Tillit Sidney Teddlie (June 3, 1885 – August 17, 1987) was a singing school teacher, composer, publisher, and minister of the Church of Christ.

Teddlie was born June 3, 1885, at Swan, Texas (Smith County), the son of Theodore and Sarah Ann (Porter) Teddlie. In 1903, he was baptized into Christ, and also taught his first shape note singing school, which lasted for two weeks. He composed his first song in 1906. During his lifetime, Teddlie taught singing schools for 61 years, composed 130 songs, published 14 song books, and served as a full-time evangelist, including preaching for the Johnson Street Church of Christ (1945–1951) and Central Church of Christ in Greenville, Texas, and Churches of Christ in Ennis, Sulphur Springs, Lone Oak and Quinlan.

Personal life and death
Tillit S. Teddlie married Edna Webb (1880-1959). They had one son, Pete. Teddlie died on August 17, 1987 in Gunter, Texas, aged 102. He is buried in the Forest Park Cemetery at Greenville, Texas. Upon his grave stone is inscribed the title of one of his most popular hymns - "Heaven Holds All To Me".

Titles of some of Teddlie's songs

A Joyful Song
Be Not Anxious
Cast All Your Burdens on The Lord
Don't Wait Too Long
God Sent His Own Son
Hear Me When I Call
Heaven Holds All To Me
I Remember Jesus
In Heaven They're Singing
In The Service of My King
May This My Glory Be
O God of Infinite Mercy
O the Depth and the Riches
Oft We Come Together, "True Worship"
Round the Hills in Galilee
Safe In The Harbor
Singing Redemption's Song
Songs of Salvation
Swiftly We're Turning
The Master's Touch
Thou Wilt Keep Him
Time Enough Yet
We Shall Meet Someday
What Will Your Answer Be?

Data excerpts –
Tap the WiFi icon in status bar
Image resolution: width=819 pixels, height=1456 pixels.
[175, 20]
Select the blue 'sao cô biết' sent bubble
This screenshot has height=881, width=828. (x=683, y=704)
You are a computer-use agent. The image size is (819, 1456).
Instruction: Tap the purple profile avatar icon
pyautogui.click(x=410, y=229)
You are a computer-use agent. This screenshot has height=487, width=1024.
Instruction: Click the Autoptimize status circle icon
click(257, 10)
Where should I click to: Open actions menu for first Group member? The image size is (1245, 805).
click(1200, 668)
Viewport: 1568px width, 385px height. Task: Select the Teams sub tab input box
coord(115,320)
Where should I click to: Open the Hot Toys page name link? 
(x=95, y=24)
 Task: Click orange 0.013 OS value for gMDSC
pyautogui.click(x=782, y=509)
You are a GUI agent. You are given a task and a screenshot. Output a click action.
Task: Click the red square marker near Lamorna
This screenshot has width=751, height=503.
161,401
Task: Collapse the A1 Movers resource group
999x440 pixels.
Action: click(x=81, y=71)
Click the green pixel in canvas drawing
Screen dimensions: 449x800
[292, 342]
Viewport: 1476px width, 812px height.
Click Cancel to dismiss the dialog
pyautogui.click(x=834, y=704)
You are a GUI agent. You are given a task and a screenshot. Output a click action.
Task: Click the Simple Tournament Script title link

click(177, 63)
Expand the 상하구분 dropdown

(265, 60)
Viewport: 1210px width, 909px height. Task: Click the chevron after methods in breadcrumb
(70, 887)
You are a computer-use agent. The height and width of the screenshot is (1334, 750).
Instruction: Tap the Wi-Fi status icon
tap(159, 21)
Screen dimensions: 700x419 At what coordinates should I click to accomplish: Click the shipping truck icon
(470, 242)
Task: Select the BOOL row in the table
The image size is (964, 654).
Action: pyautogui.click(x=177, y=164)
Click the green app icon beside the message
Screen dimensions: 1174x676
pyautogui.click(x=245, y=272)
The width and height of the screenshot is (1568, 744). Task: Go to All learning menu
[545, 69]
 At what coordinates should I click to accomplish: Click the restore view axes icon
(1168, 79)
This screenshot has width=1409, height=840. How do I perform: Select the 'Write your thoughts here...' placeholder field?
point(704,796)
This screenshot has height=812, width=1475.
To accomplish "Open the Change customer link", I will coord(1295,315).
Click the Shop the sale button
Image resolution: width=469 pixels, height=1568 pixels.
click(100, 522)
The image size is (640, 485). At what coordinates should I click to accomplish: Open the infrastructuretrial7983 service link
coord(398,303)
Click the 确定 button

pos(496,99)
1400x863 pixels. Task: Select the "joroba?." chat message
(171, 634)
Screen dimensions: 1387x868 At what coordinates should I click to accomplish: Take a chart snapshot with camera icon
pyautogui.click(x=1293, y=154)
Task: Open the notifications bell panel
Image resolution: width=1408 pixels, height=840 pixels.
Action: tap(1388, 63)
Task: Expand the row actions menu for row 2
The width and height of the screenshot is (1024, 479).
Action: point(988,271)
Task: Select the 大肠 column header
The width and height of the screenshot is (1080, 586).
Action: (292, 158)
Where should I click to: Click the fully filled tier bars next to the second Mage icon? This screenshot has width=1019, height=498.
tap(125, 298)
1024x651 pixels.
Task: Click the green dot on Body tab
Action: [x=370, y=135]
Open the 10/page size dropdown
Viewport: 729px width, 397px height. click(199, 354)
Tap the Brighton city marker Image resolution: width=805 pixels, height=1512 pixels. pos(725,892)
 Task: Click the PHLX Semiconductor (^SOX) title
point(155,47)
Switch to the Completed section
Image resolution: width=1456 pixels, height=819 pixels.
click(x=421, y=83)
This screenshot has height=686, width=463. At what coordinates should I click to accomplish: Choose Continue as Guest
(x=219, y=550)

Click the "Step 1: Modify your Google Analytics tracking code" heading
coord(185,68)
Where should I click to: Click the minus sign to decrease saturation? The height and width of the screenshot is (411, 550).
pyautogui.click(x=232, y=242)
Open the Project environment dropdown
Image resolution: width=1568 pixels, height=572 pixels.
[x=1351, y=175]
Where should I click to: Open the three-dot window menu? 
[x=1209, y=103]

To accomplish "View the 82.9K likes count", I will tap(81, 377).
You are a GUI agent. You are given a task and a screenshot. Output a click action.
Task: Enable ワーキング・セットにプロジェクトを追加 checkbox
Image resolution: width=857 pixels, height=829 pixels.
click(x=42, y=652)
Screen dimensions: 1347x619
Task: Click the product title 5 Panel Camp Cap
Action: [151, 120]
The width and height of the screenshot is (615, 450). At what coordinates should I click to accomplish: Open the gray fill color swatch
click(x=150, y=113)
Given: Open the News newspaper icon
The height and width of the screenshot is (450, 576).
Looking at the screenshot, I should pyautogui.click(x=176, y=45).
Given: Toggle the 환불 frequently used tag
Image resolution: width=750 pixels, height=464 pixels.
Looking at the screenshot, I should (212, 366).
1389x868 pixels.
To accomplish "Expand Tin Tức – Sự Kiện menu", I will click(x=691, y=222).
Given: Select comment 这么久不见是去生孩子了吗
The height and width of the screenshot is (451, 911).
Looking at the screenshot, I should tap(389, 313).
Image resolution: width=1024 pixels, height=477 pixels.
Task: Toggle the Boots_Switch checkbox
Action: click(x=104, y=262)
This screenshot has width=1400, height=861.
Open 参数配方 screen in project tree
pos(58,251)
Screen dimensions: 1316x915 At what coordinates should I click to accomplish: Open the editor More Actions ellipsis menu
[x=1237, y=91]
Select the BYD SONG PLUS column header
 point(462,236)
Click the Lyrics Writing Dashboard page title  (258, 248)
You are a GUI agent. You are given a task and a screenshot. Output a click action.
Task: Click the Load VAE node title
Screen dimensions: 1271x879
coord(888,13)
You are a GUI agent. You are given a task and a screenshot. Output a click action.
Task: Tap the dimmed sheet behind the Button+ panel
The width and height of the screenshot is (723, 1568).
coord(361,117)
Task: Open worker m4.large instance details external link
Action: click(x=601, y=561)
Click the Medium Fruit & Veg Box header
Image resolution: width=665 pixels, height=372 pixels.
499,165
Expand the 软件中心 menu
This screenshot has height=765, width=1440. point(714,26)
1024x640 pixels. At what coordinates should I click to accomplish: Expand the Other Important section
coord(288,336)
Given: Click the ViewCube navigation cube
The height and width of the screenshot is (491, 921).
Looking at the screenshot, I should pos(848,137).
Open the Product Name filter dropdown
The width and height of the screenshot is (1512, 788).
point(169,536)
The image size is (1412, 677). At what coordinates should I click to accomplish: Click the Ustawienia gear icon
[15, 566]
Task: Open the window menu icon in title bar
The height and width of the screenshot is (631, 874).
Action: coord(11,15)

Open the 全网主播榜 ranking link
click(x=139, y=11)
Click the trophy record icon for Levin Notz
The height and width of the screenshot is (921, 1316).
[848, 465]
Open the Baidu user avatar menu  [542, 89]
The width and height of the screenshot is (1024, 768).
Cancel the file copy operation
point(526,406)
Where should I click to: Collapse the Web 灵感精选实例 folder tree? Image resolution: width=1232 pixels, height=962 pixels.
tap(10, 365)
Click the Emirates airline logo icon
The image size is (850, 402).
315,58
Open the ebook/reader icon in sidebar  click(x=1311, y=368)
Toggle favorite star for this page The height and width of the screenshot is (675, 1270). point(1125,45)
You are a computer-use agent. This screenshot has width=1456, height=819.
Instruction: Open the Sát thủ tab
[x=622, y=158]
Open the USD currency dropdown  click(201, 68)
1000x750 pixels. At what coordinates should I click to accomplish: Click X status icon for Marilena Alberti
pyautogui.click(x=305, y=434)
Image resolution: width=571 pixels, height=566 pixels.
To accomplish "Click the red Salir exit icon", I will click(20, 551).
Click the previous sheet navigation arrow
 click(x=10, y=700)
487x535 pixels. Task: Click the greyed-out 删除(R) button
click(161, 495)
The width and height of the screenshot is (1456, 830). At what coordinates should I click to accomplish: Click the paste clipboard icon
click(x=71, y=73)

Task list –
- a) From the Teddlie biography, copy the words between "Teddlie was born" and "Oak and Quinlan.", inclusive.
- b) Name each of Teddlie's family members mentioned in the biography, along with how each one is related to him.

Written answers –
- a)
Teddlie was born June 3, 1885, at Swan, Texas (Smith County), the son of Theodore and Sarah Ann (Porter) Teddlie. In 1903, he was baptized into Christ, and also taught his first shape note singing school, which lasted for two weeks. He composed his first song in 1906. During his lifetime, Teddlie taught singing schools for 61 years, composed 130 songs, published 14 song books, and served as a full-time evangelist, including preaching for the Johnson Street Church of Christ (1945–1951) and Central Church of Christ in Greenville, Texas, and Churches of Christ in Ennis, Sulphur Springs, Lone Oak and Quinlan.

- b)
- Theodore Teddlie, his father
- Sarah Ann (Porter) Teddlie, his mother
- Edna Webb, his wife
- Pete, his son